**SELECTED PASSAGE:**
# Golden Chalice - TN shoot



## fmoss3 (Apr 20, 2003)

We'll be there!


----------



## TNMAN (Oct 6, 2009)

*Chalice*

Pretty sure the Golden Chalice outdates the compound bow. Should be a great field event. I'll be there.

Jay, how does it work? Is there still an actual golden chalice? Does the winner get his name put on it; does he get to keep it for a year? I only shot the Golden Chalice once a long time ago. Won't be surprised if someone stole the dang thing.


----------



## JayMc (Jan 4, 2005)

I'm 99% sure the winners get trophies to keep. I'll be out there tonight for a work party. I'll ask that question and whatever others might pop up of the officers this evening.

I'm also going to take some pictures of the range. It's a beautiful course. We really are trying to get field revived in mid-TN. :darkbeer:


----------



## JayMc (Jan 4, 2005)

Awards are given to keep. No club trophy like the UK clubs do.

We have had several work days now, the most recent being last night. The club looks really good; in a couple weeks it'll look great.


----------



## Erbowman (Mar 24, 2004)

TNMAN said:


> Pretty sure the Golden Chalice outdates the compound bow. Should be a great field event. I'll be there.
> 
> Jay, how does it work? Is there still an actual golden chalice? Does the winner get his name put on it; does he get to keep it for a year? I only shot the Golden Chalice once a long time ago. Won't be surprised if someone stole the dang thing.


There was a trophy I have heard about that did get passed around. I thought it was some kind of shooter of the year or something like that. No one knows what happened to it though.

Several new backstops are installed this year including ones on the practice range. Come on out

https://sites.google.com/site/brokenarrowarcheryclub/Home


----------



## JayMc (Jan 4, 2005)

Bump


----------



## JayMc (Jan 4, 2005)

The range is looking good! :thumbs_up


----------



## JayMc (Jan 4, 2005)

Bump for a good turnout! :darkbeer:


----------



## JayMc (Jan 4, 2005)

Bump :darkbeer:


----------



## TN ARCHER (Jan 31, 2007)

It is gonna be hot! Bring plenty of Gatorade!


----------



## timbo2 (Apr 22, 2006)

I will be there


----------



## outback jack (Aug 12, 2006)

I'm still hoping I'll be able to make it. Maybe I can put the work I need to do off for one more day.:wink:


----------



## JayMc (Jan 4, 2005)

timbo2 said:


> I will be there


Anybody coming with you Tim?


----------



## JayMc (Jan 4, 2005)

You might want to bring your 3D stools. We don't have a lot of benches (it's on the todo list) and several targets only shoot 2 wide.


----------



## Erbowman (Mar 24, 2004)

I believe its going to be the hottest day of the year.:wink::darkbeer::darkbeer:


----------



## JayMc (Jan 4, 2005)

Erbowman said:


> I believe its going to be the hottest day of the year.:wink::darkbeer::darkbeer:


But the course is fully shaded and we'll have water stations.

**TASKS FOR THIS EXERCISE:**
1. Answer these questions about the Golden Chalice thread:
(a) What kind of trophy does JayMc say the club does not have, unlike the UK clubs?
(b) What did Erbowman say was installed this year?
(c) Why does JayMc suggest bringing 3D stools?
2. Which usernames posted in the Golden Chalice thread? List each one once.
The listing after this point has no connection to the Golden Chalice thread.

**PROVIDED DATA:**
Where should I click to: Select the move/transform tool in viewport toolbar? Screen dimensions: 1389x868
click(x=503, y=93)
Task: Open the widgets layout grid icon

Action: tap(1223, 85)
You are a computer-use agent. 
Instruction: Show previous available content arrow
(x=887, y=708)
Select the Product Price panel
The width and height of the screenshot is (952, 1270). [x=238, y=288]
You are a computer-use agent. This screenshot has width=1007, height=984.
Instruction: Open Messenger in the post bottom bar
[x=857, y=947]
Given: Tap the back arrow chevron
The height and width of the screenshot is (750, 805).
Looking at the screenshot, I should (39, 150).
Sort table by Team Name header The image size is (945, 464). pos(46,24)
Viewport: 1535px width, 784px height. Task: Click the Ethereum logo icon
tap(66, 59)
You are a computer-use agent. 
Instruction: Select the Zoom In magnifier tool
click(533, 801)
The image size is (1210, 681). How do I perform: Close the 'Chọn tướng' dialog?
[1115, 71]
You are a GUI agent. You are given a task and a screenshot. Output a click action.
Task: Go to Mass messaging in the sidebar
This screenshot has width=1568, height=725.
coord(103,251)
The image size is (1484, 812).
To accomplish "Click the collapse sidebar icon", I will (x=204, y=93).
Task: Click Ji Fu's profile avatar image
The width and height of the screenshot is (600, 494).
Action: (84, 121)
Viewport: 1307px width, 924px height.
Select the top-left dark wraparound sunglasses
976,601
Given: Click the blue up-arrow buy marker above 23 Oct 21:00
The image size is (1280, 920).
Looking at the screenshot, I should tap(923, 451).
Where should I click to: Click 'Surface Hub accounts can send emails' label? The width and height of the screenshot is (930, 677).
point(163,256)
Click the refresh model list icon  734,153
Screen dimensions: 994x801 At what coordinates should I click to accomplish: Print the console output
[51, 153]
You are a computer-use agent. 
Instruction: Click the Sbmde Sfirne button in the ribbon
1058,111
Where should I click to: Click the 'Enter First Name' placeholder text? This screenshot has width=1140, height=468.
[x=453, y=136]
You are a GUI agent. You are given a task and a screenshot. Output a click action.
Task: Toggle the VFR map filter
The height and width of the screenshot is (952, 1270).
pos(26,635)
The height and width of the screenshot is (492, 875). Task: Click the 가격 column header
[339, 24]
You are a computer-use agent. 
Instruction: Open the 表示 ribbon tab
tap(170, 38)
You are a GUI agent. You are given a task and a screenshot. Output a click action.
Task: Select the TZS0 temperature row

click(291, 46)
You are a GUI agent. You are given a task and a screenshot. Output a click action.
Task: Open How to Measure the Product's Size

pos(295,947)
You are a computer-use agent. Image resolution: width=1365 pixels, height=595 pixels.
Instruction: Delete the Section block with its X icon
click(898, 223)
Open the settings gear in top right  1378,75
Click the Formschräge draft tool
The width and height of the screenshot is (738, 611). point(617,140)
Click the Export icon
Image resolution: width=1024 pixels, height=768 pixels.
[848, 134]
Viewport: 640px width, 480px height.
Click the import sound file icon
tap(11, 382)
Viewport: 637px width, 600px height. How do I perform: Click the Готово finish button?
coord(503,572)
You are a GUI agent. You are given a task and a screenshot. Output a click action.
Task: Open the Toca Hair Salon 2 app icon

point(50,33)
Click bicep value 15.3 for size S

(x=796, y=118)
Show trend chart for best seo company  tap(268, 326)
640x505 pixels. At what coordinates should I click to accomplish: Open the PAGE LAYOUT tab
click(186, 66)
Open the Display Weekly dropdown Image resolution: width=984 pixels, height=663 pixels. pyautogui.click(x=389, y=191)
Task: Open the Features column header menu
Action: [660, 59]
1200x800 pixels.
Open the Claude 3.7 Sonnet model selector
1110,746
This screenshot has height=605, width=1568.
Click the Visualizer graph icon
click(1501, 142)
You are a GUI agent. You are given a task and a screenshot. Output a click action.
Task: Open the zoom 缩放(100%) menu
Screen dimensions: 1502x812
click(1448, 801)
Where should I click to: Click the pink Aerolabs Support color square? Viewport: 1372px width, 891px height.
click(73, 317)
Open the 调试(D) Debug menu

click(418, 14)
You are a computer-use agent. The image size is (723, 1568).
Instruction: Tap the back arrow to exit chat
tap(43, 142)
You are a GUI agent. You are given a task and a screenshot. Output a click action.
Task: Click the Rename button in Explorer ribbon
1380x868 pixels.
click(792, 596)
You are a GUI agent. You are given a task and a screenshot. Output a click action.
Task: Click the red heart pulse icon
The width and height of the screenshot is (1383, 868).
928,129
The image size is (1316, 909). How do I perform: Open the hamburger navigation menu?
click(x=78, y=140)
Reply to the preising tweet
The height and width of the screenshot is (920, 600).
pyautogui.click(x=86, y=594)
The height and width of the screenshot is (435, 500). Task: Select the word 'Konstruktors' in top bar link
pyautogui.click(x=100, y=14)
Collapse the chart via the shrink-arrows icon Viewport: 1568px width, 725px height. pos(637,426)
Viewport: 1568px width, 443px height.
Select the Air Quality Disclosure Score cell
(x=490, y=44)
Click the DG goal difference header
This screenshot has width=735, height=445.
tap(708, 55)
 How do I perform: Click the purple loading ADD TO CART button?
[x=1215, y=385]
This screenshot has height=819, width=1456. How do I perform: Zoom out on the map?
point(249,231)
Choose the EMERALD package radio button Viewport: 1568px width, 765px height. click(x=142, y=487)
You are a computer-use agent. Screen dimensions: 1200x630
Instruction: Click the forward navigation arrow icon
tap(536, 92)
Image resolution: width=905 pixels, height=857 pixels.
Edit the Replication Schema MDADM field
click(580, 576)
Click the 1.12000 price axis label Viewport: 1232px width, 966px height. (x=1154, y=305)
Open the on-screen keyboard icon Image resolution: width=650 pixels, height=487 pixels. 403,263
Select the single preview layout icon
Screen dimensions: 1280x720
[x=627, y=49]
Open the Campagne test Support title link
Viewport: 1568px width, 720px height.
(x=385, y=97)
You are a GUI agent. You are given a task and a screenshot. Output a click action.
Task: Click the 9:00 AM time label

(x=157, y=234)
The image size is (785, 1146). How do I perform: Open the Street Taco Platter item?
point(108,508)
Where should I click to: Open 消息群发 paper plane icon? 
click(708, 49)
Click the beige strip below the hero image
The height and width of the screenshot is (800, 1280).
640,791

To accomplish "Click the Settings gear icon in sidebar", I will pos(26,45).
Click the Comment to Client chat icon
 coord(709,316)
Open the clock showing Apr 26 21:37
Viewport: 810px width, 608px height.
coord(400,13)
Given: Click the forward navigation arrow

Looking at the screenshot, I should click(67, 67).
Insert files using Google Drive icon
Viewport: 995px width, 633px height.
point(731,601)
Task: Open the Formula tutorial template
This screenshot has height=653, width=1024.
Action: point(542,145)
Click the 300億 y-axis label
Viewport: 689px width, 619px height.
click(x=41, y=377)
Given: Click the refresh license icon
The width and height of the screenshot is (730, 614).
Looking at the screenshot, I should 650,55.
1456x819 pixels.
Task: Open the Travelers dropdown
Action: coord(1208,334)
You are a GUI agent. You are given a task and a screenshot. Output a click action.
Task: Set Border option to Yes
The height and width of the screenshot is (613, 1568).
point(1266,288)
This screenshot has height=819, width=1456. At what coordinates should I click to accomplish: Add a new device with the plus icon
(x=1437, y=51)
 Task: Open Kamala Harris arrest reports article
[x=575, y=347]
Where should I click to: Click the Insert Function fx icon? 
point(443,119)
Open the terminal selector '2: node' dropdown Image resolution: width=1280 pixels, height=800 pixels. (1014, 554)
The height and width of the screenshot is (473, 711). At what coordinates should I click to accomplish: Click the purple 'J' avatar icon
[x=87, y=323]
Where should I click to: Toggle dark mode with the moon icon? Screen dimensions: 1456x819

**PER-TASK OUTPUTS:**
1.
(a) A club trophy.
(b) Several new backstops, including ones on the practice range.
(c) The club doesn't have many benches, and several targets only shoot 2 wide.

2. fmoss3, TNMAN, JayMc, Erbowman, TN ARCHER, timbo2, outback jack